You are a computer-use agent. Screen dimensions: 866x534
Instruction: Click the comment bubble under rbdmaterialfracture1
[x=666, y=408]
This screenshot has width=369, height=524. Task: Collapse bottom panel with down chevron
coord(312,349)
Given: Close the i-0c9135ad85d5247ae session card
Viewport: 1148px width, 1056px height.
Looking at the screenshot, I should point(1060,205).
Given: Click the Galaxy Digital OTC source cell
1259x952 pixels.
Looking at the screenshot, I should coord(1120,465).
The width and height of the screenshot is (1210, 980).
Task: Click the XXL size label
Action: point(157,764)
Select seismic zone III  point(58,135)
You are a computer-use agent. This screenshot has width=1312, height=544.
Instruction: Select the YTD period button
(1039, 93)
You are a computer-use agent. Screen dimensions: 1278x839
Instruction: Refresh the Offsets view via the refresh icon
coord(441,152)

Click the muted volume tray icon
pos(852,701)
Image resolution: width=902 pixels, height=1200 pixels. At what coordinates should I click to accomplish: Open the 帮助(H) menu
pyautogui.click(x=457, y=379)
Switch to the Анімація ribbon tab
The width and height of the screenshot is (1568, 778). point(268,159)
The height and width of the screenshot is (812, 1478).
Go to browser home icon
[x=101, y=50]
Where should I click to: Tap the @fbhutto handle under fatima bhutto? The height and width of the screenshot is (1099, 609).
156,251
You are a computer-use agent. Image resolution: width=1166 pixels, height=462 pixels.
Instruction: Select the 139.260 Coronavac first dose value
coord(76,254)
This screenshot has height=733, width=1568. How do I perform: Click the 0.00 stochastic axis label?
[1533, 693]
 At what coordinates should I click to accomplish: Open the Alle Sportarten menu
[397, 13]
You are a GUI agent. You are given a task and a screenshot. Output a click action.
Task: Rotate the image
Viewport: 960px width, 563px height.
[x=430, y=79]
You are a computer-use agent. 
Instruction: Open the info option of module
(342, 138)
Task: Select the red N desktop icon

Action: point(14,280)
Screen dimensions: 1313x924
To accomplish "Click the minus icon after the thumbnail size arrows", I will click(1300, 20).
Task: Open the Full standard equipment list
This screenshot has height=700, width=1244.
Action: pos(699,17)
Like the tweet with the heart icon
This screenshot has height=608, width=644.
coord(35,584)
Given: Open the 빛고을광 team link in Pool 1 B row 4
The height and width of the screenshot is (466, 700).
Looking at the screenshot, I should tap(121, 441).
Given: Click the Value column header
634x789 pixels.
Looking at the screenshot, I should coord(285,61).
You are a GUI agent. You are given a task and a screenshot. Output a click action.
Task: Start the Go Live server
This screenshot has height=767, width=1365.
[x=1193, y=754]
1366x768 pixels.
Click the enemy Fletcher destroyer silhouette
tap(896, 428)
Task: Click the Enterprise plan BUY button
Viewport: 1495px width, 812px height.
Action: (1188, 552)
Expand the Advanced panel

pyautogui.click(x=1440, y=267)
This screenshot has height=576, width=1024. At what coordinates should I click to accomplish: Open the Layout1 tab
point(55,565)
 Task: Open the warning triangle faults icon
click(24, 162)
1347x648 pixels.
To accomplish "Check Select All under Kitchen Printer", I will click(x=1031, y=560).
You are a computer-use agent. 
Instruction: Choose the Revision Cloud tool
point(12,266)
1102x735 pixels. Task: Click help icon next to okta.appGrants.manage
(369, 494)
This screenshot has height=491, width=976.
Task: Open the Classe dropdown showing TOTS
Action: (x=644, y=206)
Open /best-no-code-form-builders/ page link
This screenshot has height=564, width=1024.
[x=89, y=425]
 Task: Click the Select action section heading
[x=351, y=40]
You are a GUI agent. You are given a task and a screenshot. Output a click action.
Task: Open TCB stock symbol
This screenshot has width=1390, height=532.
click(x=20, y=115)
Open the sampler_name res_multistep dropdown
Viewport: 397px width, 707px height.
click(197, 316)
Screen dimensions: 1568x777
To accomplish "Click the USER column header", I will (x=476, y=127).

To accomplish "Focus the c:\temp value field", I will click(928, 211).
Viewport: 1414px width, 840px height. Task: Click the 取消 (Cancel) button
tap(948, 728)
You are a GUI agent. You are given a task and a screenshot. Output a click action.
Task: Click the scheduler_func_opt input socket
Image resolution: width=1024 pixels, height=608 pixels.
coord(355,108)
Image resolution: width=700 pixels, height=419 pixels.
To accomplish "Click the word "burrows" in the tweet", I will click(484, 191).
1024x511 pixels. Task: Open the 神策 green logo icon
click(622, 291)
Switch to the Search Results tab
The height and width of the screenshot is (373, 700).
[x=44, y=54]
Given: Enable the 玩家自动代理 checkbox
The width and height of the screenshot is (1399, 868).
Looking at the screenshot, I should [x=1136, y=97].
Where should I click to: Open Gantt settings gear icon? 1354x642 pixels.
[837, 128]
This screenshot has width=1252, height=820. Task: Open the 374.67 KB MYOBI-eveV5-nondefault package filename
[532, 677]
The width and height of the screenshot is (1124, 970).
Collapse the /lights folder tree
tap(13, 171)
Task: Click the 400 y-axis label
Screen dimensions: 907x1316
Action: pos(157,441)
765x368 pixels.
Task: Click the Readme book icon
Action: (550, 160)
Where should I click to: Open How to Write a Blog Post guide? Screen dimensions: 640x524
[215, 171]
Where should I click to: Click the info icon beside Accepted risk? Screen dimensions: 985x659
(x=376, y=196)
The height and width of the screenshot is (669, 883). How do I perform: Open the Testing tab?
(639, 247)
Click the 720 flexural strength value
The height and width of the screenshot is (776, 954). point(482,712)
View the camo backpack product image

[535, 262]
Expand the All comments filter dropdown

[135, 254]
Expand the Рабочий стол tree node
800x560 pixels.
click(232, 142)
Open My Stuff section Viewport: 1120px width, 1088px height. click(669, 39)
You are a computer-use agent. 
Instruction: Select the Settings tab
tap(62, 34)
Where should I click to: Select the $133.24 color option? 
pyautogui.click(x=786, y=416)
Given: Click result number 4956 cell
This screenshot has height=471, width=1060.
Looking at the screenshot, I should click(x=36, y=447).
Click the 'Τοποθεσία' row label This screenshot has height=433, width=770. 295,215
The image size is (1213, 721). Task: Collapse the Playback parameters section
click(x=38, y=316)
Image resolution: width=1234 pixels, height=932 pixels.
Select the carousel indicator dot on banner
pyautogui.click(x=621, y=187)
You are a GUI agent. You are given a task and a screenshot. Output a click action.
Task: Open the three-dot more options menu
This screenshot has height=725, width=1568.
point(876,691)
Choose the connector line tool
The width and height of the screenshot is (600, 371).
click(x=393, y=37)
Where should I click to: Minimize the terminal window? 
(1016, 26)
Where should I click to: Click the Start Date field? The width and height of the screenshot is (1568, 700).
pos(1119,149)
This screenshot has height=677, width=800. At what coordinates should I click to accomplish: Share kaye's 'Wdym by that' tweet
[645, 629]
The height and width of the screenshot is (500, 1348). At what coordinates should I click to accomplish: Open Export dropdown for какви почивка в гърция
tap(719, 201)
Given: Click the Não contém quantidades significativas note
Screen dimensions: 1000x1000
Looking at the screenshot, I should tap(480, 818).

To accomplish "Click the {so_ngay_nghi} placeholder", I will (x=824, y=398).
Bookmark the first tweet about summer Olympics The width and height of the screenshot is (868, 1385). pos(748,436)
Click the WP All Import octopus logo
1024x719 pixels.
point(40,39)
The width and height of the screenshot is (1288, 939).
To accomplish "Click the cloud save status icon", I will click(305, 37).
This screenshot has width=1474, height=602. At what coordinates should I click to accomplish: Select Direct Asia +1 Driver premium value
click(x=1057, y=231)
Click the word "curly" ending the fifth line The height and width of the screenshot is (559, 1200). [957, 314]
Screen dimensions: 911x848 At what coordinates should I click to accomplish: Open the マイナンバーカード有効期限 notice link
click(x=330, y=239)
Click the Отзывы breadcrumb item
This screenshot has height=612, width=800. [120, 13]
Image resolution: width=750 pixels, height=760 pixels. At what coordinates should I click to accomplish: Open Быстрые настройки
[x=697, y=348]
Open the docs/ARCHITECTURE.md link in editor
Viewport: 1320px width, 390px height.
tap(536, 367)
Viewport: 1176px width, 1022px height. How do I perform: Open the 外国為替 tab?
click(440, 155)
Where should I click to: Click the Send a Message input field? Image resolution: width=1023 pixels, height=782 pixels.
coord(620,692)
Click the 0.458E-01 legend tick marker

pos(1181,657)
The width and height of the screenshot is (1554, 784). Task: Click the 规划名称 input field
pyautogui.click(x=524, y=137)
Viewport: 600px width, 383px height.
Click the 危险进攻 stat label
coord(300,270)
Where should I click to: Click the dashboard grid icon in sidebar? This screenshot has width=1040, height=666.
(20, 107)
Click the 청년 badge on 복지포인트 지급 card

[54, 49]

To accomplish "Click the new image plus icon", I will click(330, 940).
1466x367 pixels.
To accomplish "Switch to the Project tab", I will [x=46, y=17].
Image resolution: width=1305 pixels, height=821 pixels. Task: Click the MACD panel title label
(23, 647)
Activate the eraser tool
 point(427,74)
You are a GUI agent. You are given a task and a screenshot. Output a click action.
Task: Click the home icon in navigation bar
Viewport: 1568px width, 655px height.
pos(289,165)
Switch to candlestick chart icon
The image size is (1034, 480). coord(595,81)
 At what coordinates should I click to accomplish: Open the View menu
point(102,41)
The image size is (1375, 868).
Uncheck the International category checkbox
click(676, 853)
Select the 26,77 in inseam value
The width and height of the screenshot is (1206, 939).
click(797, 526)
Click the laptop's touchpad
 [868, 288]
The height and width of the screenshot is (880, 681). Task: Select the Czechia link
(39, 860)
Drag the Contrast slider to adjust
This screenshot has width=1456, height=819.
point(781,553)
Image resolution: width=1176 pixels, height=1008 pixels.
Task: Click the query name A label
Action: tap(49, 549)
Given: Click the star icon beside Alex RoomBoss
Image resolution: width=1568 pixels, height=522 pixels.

——

| Required work |
If a line in the records above contains the string "cell", copy that line out.

| Result |
Given: Click the Galaxy Digital OTC source cell
Given: Click result number 4956 cell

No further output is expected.